In the past, whenever I started refactoring something, I would pretty much always end up going on a refactoring spree, touching half of the codebase in one go. Avoid this. The chances of getting away without breaking anything is close to zero – something terrible is bound to happen when you fail to keep your refactoring scope small. Not only that, but your colleagues will also in no way appreciate your 30+ files pull requests. 🙂
One way to avoid going into a refactoring spree is to take the biggest pain point and split it into smaller, manageable pain points and move up from there.
Make use of static code analysis.
Run a static code analysis tool to get some things out of the way right from the start.
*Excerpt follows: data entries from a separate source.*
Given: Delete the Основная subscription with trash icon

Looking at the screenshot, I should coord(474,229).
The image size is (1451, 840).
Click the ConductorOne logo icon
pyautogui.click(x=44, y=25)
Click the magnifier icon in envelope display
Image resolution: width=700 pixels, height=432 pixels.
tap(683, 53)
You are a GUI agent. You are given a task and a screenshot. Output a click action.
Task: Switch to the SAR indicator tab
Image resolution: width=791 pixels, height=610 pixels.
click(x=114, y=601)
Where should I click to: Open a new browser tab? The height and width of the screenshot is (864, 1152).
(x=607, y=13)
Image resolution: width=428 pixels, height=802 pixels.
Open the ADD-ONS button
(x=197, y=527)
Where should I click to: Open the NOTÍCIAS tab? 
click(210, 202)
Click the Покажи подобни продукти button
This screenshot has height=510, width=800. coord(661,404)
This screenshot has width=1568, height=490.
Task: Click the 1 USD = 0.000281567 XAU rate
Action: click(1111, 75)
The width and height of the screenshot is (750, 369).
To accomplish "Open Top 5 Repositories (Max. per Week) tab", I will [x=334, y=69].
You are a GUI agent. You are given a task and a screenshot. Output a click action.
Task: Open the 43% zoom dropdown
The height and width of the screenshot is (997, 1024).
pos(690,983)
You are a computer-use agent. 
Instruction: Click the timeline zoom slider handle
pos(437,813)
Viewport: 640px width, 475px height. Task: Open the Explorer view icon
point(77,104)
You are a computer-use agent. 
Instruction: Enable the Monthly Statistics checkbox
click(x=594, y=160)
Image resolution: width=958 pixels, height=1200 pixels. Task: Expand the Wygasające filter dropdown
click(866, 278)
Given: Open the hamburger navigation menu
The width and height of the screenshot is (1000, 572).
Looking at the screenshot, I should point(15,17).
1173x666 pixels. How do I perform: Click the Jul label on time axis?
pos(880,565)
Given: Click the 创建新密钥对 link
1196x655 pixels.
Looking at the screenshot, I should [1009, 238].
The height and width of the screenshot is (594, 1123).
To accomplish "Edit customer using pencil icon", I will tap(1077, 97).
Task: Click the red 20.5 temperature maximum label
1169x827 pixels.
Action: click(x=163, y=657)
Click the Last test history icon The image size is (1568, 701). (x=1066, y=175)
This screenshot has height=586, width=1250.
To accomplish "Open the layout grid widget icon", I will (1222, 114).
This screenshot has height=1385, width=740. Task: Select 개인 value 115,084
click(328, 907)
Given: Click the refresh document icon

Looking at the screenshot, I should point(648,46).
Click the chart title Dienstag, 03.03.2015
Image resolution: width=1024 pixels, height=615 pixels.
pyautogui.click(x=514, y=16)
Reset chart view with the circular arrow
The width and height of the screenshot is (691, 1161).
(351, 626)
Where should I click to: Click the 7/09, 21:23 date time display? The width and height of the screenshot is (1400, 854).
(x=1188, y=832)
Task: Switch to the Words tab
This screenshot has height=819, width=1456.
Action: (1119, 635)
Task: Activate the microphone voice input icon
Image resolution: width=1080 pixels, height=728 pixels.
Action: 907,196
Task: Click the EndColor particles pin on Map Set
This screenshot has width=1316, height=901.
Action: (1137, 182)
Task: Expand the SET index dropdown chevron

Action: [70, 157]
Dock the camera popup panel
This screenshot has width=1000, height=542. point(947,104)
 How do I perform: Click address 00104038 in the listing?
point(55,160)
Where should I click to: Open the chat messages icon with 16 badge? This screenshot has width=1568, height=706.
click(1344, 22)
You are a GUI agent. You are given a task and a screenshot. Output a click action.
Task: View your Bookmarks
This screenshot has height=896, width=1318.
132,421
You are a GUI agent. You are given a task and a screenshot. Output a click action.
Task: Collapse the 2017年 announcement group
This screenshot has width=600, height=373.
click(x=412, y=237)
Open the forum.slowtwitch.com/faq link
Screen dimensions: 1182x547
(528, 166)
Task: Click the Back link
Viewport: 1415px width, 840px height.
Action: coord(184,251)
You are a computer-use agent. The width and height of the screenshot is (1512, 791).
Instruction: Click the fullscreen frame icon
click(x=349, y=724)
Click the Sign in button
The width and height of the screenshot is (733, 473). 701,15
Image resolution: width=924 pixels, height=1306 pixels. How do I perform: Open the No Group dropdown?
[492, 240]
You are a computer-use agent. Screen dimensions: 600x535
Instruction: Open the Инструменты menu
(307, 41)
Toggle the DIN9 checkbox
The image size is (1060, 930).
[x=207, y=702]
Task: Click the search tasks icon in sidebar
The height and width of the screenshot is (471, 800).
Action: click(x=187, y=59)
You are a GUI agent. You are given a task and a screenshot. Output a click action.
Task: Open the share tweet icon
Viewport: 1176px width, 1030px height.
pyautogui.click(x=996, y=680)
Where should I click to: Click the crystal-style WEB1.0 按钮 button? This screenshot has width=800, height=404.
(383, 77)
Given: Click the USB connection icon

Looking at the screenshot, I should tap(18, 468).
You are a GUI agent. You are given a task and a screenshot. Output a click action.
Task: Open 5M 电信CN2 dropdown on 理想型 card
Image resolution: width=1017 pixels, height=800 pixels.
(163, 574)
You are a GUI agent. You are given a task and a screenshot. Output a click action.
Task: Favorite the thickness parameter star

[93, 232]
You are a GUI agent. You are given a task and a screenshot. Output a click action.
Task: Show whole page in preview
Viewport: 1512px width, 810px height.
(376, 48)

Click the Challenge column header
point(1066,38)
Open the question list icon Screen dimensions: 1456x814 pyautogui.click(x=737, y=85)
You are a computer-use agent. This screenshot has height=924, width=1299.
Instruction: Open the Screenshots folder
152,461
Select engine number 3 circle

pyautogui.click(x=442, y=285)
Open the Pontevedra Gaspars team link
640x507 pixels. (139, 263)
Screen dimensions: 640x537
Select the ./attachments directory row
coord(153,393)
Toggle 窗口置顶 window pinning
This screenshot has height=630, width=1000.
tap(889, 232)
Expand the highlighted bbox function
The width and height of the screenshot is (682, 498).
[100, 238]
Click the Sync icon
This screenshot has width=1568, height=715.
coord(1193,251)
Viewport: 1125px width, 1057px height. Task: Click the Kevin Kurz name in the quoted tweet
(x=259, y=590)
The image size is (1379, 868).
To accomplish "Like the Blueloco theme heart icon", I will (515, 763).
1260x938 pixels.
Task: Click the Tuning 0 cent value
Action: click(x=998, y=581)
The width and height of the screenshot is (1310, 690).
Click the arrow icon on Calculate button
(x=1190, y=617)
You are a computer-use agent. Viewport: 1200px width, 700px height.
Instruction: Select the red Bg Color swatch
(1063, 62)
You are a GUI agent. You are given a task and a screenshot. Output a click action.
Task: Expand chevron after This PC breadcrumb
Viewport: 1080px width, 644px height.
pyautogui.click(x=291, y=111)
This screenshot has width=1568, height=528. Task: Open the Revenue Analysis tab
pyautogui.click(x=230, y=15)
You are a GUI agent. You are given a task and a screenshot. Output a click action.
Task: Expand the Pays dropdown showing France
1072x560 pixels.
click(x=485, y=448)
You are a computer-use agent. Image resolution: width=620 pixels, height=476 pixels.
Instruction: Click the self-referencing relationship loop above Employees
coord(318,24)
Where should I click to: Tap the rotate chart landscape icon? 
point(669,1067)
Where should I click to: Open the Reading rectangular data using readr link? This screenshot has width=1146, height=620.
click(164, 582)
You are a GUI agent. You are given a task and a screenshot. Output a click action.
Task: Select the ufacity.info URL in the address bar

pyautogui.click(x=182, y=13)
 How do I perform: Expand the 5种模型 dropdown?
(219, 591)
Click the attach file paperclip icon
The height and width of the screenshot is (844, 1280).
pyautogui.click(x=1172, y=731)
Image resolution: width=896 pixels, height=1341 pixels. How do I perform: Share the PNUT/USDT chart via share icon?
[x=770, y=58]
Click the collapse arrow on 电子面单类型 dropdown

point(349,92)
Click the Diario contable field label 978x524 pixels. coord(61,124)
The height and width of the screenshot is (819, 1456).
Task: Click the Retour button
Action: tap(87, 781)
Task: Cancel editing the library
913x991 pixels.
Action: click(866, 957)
There are a lot of great CLI tools out there, but I recommend going with either an IDE plugin (sonarlint) or something more robust like sonarqube.
Running a static code analysis tool allows you to quickly identify and safely refactor things like: unreachable code, unused variables, commented code, redundant variables and jumps, and more.
It won’t help you fix everything, but you’ll be off to a good start.
Writing your test suite
While a plugin like sonarlint will provide some useful suggestions on how to clean up the code a bit, from now on, every change you make should have a test backing it.
Treat your application like a black box. Focus on what gets in and what gets out. Unit tests are sexy and all, but not helpful and possible enough when you are dealing with an untested legacy application where everything is tightly coupled together. Write tests that prove the system works as a whole.
Unless you know each and every requirement, it’s a bad idea to write tests randomly, without any strategy whatsoever – it makes it that more likely to miss something and break the application. You can’t afford to test every execution path either, as it would be incredibly time-consuming.
What I like to do is go with the next best thing, which is cyclomatic complexity based testing.
Cyclomatic complexity is a software metric used to indicate the complexity of a program. It is a quantitive measure of the number of linearly independent paths through a program’s source code.Wikipedia
While cyclomatic complexity is a useful metric to keep an eye on to maintain your code to a reasonable level of complexity, it can also be helpful when figuring out what tests to write to make sure every line of code is covered. This strategy is especially useful when dealing with methods hard to follow, with lots of conditionals and neverending nesting levels.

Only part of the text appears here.